> Stored records:
____________
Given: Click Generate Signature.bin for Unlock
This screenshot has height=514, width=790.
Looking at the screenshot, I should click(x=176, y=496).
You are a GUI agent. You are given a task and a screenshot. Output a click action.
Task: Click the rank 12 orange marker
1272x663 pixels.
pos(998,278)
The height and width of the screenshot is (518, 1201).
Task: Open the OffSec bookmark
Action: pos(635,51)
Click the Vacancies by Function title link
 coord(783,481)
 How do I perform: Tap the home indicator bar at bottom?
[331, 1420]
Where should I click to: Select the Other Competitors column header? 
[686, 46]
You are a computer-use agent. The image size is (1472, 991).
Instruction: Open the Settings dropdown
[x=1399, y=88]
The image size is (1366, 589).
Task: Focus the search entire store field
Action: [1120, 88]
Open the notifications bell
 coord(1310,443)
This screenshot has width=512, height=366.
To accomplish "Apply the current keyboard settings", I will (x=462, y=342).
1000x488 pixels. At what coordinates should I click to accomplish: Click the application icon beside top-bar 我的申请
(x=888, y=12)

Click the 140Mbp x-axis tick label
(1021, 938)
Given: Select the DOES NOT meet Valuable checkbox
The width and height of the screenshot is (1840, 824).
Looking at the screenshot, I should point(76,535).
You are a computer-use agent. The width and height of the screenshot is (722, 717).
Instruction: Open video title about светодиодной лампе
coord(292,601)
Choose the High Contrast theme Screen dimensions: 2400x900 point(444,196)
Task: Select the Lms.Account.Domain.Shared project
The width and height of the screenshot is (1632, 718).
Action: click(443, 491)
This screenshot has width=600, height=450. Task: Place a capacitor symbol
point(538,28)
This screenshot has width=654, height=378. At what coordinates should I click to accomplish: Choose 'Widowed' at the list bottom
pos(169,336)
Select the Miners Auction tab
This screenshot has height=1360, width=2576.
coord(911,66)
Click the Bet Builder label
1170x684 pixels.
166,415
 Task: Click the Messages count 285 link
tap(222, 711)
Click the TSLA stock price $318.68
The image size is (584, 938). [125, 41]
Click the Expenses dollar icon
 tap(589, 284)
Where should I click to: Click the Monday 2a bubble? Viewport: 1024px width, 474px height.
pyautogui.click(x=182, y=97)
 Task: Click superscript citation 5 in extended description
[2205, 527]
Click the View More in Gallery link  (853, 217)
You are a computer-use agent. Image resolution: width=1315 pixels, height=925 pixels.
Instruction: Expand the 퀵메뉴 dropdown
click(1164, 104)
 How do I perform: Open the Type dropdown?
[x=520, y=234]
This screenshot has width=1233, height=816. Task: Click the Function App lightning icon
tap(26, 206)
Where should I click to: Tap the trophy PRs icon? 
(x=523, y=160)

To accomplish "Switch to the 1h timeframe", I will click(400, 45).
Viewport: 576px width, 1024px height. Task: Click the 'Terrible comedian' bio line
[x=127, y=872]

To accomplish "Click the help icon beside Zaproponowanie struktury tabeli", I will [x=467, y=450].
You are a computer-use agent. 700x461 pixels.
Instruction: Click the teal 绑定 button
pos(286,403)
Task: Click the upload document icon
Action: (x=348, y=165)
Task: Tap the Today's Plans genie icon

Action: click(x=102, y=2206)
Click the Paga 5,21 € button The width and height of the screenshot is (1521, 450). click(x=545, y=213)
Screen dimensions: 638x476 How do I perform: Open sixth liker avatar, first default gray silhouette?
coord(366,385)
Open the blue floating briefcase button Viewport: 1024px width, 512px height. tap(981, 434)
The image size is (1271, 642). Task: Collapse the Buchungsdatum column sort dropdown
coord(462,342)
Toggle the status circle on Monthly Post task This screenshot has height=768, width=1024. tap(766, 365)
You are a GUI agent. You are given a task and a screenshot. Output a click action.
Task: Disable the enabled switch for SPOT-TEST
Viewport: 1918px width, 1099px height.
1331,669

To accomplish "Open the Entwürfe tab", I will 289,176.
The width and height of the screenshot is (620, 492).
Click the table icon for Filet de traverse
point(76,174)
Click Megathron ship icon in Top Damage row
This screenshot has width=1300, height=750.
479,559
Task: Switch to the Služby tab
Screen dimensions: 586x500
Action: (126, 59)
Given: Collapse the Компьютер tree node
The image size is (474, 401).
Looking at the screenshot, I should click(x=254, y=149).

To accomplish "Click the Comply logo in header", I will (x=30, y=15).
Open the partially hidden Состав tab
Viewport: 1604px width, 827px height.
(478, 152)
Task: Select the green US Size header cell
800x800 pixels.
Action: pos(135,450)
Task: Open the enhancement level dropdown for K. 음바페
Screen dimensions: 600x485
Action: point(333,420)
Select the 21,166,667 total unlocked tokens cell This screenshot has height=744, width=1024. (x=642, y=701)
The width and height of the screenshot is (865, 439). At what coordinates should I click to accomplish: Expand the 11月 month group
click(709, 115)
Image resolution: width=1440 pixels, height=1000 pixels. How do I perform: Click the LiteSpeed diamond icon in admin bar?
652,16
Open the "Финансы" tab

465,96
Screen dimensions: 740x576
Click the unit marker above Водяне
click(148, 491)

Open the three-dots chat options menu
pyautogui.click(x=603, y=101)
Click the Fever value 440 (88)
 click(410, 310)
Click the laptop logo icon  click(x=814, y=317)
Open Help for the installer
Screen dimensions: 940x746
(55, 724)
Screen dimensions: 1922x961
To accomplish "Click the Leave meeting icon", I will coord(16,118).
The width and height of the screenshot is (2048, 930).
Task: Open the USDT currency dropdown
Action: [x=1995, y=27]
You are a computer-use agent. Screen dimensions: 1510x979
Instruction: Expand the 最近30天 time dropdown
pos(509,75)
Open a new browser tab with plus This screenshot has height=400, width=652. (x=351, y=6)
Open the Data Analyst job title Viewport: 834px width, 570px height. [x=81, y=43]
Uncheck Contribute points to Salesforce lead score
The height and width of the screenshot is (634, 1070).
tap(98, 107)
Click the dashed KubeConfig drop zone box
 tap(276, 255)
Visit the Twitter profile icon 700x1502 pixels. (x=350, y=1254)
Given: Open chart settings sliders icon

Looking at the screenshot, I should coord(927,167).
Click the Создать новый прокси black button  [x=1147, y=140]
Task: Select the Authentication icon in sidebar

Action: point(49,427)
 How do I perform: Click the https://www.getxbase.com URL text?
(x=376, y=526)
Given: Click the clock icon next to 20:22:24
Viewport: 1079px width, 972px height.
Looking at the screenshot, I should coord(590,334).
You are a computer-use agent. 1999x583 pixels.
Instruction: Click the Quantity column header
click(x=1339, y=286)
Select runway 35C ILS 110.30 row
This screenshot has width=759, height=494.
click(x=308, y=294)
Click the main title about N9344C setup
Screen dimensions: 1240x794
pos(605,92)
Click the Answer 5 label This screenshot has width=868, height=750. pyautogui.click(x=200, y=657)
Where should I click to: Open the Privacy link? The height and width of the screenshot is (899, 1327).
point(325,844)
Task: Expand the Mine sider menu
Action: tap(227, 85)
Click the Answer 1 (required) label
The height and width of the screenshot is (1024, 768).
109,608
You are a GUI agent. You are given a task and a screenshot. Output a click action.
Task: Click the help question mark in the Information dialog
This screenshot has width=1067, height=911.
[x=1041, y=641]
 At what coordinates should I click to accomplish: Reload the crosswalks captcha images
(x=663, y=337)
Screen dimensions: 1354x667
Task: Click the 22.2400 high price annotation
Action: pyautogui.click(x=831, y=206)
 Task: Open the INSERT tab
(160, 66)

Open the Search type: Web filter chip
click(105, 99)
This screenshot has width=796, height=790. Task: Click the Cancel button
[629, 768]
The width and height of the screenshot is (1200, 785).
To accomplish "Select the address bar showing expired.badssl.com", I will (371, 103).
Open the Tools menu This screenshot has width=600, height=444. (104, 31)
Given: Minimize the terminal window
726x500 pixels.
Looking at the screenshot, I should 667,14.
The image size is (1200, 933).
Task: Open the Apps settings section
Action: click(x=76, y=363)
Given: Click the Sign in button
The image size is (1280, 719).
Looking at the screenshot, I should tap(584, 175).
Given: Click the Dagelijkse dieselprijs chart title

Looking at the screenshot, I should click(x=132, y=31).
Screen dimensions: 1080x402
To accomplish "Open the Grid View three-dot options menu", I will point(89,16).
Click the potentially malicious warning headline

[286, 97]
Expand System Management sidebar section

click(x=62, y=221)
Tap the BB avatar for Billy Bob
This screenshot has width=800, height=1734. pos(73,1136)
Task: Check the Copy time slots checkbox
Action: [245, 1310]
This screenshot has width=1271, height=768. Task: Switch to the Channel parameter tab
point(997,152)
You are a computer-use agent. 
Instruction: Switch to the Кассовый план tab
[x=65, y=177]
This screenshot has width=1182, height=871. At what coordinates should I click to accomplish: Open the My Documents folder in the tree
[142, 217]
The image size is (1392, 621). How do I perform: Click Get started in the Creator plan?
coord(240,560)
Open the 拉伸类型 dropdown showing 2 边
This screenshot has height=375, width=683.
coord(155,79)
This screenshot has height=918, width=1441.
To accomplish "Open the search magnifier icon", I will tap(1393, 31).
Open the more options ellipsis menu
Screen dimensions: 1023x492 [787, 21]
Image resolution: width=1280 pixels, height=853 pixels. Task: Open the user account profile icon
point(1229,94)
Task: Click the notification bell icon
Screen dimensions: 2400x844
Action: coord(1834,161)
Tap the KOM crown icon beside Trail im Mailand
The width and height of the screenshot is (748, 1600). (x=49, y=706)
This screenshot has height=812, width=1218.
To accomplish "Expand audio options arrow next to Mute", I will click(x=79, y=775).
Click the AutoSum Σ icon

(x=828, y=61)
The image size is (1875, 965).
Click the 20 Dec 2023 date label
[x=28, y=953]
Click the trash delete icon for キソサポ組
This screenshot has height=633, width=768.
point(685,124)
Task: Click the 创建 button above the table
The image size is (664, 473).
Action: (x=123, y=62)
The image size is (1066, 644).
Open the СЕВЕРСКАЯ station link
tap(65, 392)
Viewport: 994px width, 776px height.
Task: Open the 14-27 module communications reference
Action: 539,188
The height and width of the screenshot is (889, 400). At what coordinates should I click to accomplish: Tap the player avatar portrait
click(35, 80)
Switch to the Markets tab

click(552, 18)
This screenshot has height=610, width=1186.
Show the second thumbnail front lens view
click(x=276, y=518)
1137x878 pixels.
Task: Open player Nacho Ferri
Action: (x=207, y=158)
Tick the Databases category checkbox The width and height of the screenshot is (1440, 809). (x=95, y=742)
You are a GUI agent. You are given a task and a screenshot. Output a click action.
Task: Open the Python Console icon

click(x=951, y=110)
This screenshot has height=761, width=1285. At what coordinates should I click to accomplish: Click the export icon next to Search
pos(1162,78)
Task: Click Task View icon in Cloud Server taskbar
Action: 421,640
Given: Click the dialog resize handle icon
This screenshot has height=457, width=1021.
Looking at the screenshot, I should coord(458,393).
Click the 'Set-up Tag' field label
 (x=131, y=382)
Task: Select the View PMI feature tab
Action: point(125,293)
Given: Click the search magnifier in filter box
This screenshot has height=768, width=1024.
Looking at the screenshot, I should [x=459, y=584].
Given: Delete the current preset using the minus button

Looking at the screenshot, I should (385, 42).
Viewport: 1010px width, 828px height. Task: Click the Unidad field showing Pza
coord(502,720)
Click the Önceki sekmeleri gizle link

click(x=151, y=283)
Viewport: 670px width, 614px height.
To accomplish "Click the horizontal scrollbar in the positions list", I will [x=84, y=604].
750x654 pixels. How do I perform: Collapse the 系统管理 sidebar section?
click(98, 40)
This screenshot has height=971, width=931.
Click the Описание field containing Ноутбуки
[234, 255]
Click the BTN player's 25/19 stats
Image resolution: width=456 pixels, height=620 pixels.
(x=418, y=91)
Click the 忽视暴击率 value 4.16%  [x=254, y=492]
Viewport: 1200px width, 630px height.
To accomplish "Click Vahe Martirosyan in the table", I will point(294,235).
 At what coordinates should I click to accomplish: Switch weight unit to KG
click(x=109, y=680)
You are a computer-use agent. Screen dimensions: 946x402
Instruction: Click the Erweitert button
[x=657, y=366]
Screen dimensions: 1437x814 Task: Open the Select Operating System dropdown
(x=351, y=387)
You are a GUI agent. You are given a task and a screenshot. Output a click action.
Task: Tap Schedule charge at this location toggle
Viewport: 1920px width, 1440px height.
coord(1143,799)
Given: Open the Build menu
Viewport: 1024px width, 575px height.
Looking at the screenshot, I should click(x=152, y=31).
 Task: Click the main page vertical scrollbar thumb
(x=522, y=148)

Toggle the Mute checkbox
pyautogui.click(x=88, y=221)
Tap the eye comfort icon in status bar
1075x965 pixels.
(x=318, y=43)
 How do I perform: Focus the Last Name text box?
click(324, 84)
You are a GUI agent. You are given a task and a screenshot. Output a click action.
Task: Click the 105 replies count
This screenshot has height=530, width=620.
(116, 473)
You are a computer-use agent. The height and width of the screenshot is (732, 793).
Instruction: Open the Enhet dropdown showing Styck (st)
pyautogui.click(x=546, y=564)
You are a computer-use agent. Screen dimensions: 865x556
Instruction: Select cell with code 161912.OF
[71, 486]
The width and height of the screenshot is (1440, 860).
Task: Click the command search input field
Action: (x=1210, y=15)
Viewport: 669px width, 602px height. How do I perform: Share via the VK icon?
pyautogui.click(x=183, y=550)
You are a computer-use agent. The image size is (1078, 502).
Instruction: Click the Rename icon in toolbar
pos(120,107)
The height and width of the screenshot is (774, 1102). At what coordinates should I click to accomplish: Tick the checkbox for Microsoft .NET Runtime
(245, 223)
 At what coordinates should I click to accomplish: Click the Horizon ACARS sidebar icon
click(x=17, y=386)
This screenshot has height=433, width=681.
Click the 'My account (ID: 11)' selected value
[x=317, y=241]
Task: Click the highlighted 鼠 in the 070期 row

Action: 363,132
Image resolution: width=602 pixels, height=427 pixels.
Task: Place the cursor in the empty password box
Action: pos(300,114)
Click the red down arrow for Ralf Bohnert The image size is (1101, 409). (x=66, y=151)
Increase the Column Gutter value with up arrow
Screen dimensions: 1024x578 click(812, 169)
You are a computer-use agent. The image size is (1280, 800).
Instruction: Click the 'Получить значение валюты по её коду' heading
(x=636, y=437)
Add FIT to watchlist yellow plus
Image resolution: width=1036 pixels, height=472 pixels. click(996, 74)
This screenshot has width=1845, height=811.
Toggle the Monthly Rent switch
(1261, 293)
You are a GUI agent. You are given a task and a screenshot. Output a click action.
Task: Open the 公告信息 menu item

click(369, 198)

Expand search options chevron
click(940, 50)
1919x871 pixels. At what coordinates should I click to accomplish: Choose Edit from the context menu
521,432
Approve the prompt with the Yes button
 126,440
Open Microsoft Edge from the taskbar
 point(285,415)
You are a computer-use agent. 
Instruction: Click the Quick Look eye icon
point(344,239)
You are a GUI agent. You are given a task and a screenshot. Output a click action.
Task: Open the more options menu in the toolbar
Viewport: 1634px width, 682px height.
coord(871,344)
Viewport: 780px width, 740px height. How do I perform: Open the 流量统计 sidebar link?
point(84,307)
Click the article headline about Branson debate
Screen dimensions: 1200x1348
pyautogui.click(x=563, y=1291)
____________
> INSTRUCTIONS TO FOLLOW:
Exactly the lines from the one containing "1919x871 pixels. At" to the final line of the entries must be restated, and no others.

> TASK ANSWER:
1919x871 pixels. At what coordinates should I click to accomplish: Choose Edit from the context menu
521,432
Approve the prompt with the Yes button
 126,440
Open Microsoft Edge from the taskbar
 point(285,415)
You are a computer-use agent. 
Instruction: Click the Quick Look eye icon
point(344,239)
You are a GUI agent. You are given a task and a screenshot. Output a click action.
Task: Open the more options menu in the toolbar
Viewport: 1634px width, 682px height.
coord(871,344)
Viewport: 780px width, 740px height. How do I perform: Open the 流量统计 sidebar link?
point(84,307)
Click the article headline about Branson debate
Screen dimensions: 1200x1348
pyautogui.click(x=563, y=1291)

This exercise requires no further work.